__Requirement__: Repeat the data word for word, from its first line through the line containing "point(110,270)", inclusive.

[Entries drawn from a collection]
* Start *
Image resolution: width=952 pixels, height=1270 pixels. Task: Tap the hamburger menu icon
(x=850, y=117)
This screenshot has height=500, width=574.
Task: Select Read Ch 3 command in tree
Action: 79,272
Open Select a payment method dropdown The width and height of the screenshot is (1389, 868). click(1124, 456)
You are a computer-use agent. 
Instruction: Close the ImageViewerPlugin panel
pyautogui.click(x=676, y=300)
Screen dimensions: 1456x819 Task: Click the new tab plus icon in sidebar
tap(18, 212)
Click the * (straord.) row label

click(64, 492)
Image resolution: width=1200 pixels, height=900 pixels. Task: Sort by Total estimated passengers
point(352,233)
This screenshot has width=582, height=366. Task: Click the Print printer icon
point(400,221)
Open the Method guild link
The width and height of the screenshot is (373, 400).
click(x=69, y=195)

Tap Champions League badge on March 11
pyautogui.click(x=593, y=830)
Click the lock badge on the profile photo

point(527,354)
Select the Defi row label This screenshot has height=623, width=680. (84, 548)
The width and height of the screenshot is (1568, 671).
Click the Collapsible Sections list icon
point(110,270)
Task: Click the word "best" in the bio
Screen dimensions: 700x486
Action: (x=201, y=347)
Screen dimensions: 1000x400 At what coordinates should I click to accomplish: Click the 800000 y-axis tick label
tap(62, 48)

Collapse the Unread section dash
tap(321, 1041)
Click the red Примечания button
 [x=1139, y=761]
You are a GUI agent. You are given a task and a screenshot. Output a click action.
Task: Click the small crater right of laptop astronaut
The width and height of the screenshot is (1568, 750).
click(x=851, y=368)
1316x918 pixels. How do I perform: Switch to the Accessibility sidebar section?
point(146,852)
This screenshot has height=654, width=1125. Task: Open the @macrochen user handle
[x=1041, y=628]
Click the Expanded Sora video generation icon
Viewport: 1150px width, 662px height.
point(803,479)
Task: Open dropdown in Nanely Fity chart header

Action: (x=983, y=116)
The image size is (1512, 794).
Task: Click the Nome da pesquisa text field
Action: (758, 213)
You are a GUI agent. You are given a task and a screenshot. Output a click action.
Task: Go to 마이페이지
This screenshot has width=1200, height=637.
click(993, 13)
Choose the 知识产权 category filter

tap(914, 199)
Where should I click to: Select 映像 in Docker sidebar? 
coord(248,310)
* End *
__Task result__:
Image resolution: width=952 pixels, height=1270 pixels. Task: Tap the hamburger menu icon
(x=850, y=117)
This screenshot has height=500, width=574.
Task: Select Read Ch 3 command in tree
Action: 79,272
Open Select a payment method dropdown The width and height of the screenshot is (1389, 868). click(1124, 456)
You are a computer-use agent. 
Instruction: Close the ImageViewerPlugin panel
pyautogui.click(x=676, y=300)
Screen dimensions: 1456x819 Task: Click the new tab plus icon in sidebar
tap(18, 212)
Click the * (straord.) row label

click(64, 492)
Image resolution: width=1200 pixels, height=900 pixels. Task: Sort by Total estimated passengers
point(352,233)
This screenshot has width=582, height=366. Task: Click the Print printer icon
point(400,221)
Open the Method guild link
The width and height of the screenshot is (373, 400).
click(x=69, y=195)

Tap Champions League badge on March 11
pyautogui.click(x=593, y=830)
Click the lock badge on the profile photo

point(527,354)
Select the Defi row label This screenshot has height=623, width=680. (84, 548)
The width and height of the screenshot is (1568, 671).
Click the Collapsible Sections list icon
point(110,270)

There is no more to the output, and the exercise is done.